_GOAL_. Can you update the data below so that every "dropdown" becomes "drop-down menu", with nothing else changed?

== STORED RECORDS

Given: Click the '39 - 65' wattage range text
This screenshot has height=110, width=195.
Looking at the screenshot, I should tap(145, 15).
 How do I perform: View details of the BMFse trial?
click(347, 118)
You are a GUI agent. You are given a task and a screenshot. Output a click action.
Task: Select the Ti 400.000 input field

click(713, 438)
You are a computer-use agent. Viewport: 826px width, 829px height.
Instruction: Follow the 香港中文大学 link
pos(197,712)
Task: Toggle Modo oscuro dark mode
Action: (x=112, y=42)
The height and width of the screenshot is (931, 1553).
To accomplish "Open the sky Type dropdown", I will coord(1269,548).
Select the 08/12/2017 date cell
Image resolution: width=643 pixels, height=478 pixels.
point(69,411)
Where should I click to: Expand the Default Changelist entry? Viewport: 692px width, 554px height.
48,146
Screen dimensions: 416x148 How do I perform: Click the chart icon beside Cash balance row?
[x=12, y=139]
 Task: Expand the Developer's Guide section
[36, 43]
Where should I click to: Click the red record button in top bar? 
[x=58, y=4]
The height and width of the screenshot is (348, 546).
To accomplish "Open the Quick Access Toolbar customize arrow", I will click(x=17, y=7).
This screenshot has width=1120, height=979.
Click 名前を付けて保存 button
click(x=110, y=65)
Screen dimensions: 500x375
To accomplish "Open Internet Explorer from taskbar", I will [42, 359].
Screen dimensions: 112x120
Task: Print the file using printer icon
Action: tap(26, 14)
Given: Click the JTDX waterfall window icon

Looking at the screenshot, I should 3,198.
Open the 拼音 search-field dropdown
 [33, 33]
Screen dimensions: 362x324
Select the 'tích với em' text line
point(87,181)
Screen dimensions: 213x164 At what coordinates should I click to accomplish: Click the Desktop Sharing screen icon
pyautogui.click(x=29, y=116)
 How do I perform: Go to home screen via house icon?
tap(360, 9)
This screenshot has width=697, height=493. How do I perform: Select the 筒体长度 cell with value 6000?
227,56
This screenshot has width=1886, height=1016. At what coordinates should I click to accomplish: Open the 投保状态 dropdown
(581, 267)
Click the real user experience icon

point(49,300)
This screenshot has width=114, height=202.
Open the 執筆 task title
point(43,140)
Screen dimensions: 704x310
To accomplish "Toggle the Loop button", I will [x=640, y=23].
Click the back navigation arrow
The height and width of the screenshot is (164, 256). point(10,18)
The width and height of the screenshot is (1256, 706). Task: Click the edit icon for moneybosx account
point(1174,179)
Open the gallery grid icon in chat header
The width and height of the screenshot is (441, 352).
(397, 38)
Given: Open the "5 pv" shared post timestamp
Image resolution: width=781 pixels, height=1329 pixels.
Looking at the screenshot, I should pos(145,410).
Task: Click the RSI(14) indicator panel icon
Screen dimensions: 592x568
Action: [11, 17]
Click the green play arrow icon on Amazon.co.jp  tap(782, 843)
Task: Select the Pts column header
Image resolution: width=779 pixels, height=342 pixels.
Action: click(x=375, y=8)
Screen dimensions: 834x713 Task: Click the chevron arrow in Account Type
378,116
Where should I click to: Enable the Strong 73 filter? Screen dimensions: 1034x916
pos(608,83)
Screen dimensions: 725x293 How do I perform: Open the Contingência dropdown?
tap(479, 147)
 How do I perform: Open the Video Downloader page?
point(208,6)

====

_IN RESPONSE_.
Given: Click the '39 - 65' wattage range text
This screenshot has height=110, width=195.
Looking at the screenshot, I should tap(145, 15).
 How do I perform: View details of the BMFse trial?
click(347, 118)
You are a GUI agent. You are given a task and a screenshot. Output a click action.
Task: Select the Ti 400.000 input field

click(713, 438)
You are a computer-use agent. Viewport: 826px width, 829px height.
Instruction: Follow the 香港中文大学 link
pos(197,712)
Task: Toggle Modo oscuro dark mode
Action: (x=112, y=42)
The height and width of the screenshot is (931, 1553).
To accomplish "Open the sky Type drop-down menu", I will coord(1269,548).
Select the 08/12/2017 date cell
Image resolution: width=643 pixels, height=478 pixels.
point(69,411)
Where should I click to: Expand the Default Changelist entry? Viewport: 692px width, 554px height.
48,146
Screen dimensions: 416x148 How do I perform: Click the chart icon beside Cash balance row?
[x=12, y=139]
 Task: Expand the Developer's Guide section
[36, 43]
Where should I click to: Click the red record button in top bar? 
[x=58, y=4]
The height and width of the screenshot is (348, 546).
To accomplish "Open the Quick Access Toolbar customize arrow", I will click(x=17, y=7).
This screenshot has width=1120, height=979.
Click 名前を付けて保存 button
click(x=110, y=65)
Screen dimensions: 500x375
To accomplish "Open Internet Explorer from taskbar", I will [42, 359].
Screen dimensions: 112x120
Task: Print the file using printer icon
Action: tap(26, 14)
Given: Click the JTDX waterfall window icon

Looking at the screenshot, I should 3,198.
Open the 拼音 search-field drop-down menu
 [33, 33]
Screen dimensions: 362x324
Select the 'tích với em' text line
point(87,181)
Screen dimensions: 213x164 At what coordinates should I click to accomplish: Click the Desktop Sharing screen icon
pyautogui.click(x=29, y=116)
 How do I perform: Go to home screen via house icon?
tap(360, 9)
This screenshot has width=697, height=493. How do I perform: Select the 筒体长度 cell with value 6000?
227,56
This screenshot has width=1886, height=1016. At what coordinates should I click to accomplish: Open the 投保状态 drop-down menu
(581, 267)
Click the real user experience icon

point(49,300)
This screenshot has width=114, height=202.
Open the 執筆 task title
point(43,140)
Screen dimensions: 704x310
To accomplish "Toggle the Loop button", I will [x=640, y=23].
Click the back navigation arrow
The height and width of the screenshot is (164, 256). point(10,18)
The width and height of the screenshot is (1256, 706). Task: Click the edit icon for moneybosx account
point(1174,179)
Open the gallery grid icon in chat header
The width and height of the screenshot is (441, 352).
(397, 38)
Given: Open the "5 pv" shared post timestamp
Image resolution: width=781 pixels, height=1329 pixels.
Looking at the screenshot, I should pos(145,410).
Task: Click the RSI(14) indicator panel icon
Screen dimensions: 592x568
Action: [11, 17]
Click the green play arrow icon on Amazon.co.jp  tap(782, 843)
Task: Select the Pts column header
Image resolution: width=779 pixels, height=342 pixels.
Action: click(x=375, y=8)
Screen dimensions: 834x713 Task: Click the chevron arrow in Account Type
378,116
Where should I click to: Enable the Strong 73 filter? Screen dimensions: 1034x916
pos(608,83)
Screen dimensions: 725x293 How do I perform: Open the Contingência drop-down menu?
tap(479, 147)
 How do I perform: Open the Video Downloader page?
point(208,6)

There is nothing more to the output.